La elección del mobiliario adecuado para el descanso es un factor determinante en la calidad de vida, especialmente para personas con movilidad reducida o necesidades específicas de salud. Los tipos de camas articuladas disponibles en el mercado han evolucionado significativamente, ofreciendo soluciones tecnológicas que mejoran tanto el confort del usuario como la ergonomía para los cuidadores.
Entender la variedad existente es el primer paso para realizar una inversión inteligente. Desde modelos básicos hasta sistemas avanzados con múltiples planos de articulación, estas piezas de descanso se han convertido en elementos indispensables dentro de la categoría de camas ortopédicas, adaptándose a distintos entornos, ya sea hospitalario o doméstico.
¿Cuáles son los principales tipos de camas articuladas?
Tabla de contenidos
Existen diversas clasificaciones que definen la funcionalidad de estos equipos. Principalmente, podemos dividirlas según su sistema de articulación y su capacidad de ajuste. Por un lado, encontramos las camas de un solo plano, que permiten elevar únicamente el respaldo, y por otro, los modelos multiposición, que ofrecen un control total sobre el tronco, los muslos y las piernas del usuario.
Además, dentro de los tipos de camas articuladas, debemos destacar aquellas que incluyen elevación vertical, también conocidas como camas con carro elevador. Este mecanismo es vital cuando se requiere facilitar la transferencia del usuario desde una silla de ruedas o permitir que el cuidador trabaje a una altura ergonómica, evitando lesiones lumbares durante las tareas de higiene o asistencia diaria.
Diferencias entre camas articuladas manuales y eléctricas
La distinción fundamental reside en el esfuerzo requerido para ajustar la posición. Las camas articuladas manuales funcionan mediante una manivela que, al ser accionada por el usuario o su cuidador, mueve los planos de la cama. Son una opción económica y sencilla, ideal para casos donde los ajustes no son constantes o frecuentes a lo largo del día.

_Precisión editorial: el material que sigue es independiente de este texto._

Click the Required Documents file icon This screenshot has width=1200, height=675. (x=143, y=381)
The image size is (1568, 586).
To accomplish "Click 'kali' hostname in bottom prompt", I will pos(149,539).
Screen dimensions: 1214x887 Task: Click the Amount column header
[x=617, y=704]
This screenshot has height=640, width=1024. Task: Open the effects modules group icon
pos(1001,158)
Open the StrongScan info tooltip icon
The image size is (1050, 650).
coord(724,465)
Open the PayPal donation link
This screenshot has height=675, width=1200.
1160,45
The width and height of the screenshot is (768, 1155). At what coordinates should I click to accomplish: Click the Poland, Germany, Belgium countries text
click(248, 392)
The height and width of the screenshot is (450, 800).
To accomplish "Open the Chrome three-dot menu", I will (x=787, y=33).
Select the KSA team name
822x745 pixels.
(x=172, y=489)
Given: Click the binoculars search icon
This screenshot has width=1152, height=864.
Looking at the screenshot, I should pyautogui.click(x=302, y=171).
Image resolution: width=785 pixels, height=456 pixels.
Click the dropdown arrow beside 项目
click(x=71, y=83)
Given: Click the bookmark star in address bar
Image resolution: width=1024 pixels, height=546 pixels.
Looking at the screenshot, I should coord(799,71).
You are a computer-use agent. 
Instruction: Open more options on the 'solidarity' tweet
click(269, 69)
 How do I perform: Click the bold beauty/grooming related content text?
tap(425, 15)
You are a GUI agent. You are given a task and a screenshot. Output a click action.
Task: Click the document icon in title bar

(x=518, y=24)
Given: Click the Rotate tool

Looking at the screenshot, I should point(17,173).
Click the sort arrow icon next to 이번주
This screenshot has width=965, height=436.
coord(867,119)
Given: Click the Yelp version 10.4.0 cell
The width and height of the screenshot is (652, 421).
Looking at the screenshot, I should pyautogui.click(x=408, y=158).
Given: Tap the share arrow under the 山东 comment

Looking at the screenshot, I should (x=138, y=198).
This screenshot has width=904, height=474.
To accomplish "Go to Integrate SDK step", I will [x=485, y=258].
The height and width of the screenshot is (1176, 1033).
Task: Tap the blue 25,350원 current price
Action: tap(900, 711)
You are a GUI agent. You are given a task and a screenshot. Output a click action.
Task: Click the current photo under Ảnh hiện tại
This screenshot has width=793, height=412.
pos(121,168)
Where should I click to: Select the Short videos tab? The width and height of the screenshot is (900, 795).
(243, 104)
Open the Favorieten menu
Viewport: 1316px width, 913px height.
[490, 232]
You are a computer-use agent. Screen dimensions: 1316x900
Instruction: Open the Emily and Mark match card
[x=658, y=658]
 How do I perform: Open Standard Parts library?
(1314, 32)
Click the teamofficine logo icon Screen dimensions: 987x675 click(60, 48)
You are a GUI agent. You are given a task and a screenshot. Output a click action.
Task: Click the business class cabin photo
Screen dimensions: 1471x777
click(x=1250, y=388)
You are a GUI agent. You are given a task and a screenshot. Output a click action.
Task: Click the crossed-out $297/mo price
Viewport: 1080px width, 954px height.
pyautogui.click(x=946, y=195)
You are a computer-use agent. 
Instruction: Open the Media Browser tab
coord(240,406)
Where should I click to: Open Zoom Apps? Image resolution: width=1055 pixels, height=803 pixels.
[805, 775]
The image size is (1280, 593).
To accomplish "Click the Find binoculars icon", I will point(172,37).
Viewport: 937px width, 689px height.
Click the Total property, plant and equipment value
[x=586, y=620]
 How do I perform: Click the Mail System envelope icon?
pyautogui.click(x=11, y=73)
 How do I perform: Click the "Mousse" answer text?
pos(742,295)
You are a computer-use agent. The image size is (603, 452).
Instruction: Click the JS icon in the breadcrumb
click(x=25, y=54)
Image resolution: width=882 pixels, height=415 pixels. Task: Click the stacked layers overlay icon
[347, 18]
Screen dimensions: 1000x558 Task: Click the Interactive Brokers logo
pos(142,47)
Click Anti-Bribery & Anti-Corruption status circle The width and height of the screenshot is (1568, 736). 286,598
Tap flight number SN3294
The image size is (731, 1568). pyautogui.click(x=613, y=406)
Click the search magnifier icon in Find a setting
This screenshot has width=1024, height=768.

Por el contrario, las camas articuladas eléctricas representan la evolución hacia la comodidad total. Equipadas con motores silenciosos y mandos ergonómicos, permiten modificar la posición del cuerpo con solo pulsar un botón. Aunque su coste inicial es mayor, la independencia que otorgan al usuario y la facilidad de manejo las convierten en la opción preferida frente a las alternativas manuales, siendo el estándar actual en el ámbito clínico y domiciliario.
Cómo elegir la cama articulada más adecuada según las necesidades del usuario
Seleccionar el equipo correcto requiere analizar la patología o limitación motora de la persona. Si el usuario pasa la mayor parte del tiempo en cama, es recomendable optar por sistemas eléctricos que permitan variaciones posturales constantes para prevenir escaras o problemas circulatorios. Asimismo, es fundamental verificar la compatibilidad con diferentes tipos de colchones, ya que no todos son aptos para el movimiento articulado.
Otro aspecto clave es la seguridad. Las camas ortopédicas de calidad deben incluir barandillas abatibles, frenos de seguridad en las ruedas y un diseño estructural robusto. Evaluar el espacio disponible en la habitación y la facilidad de montaje también resultará esencial antes de decidirse por una compra. Al equilibrar el presupuesto con las necesidades de asistencia, se logra garantizar un descanso reparador y una mayor autonomía para quienes más lo necesitan.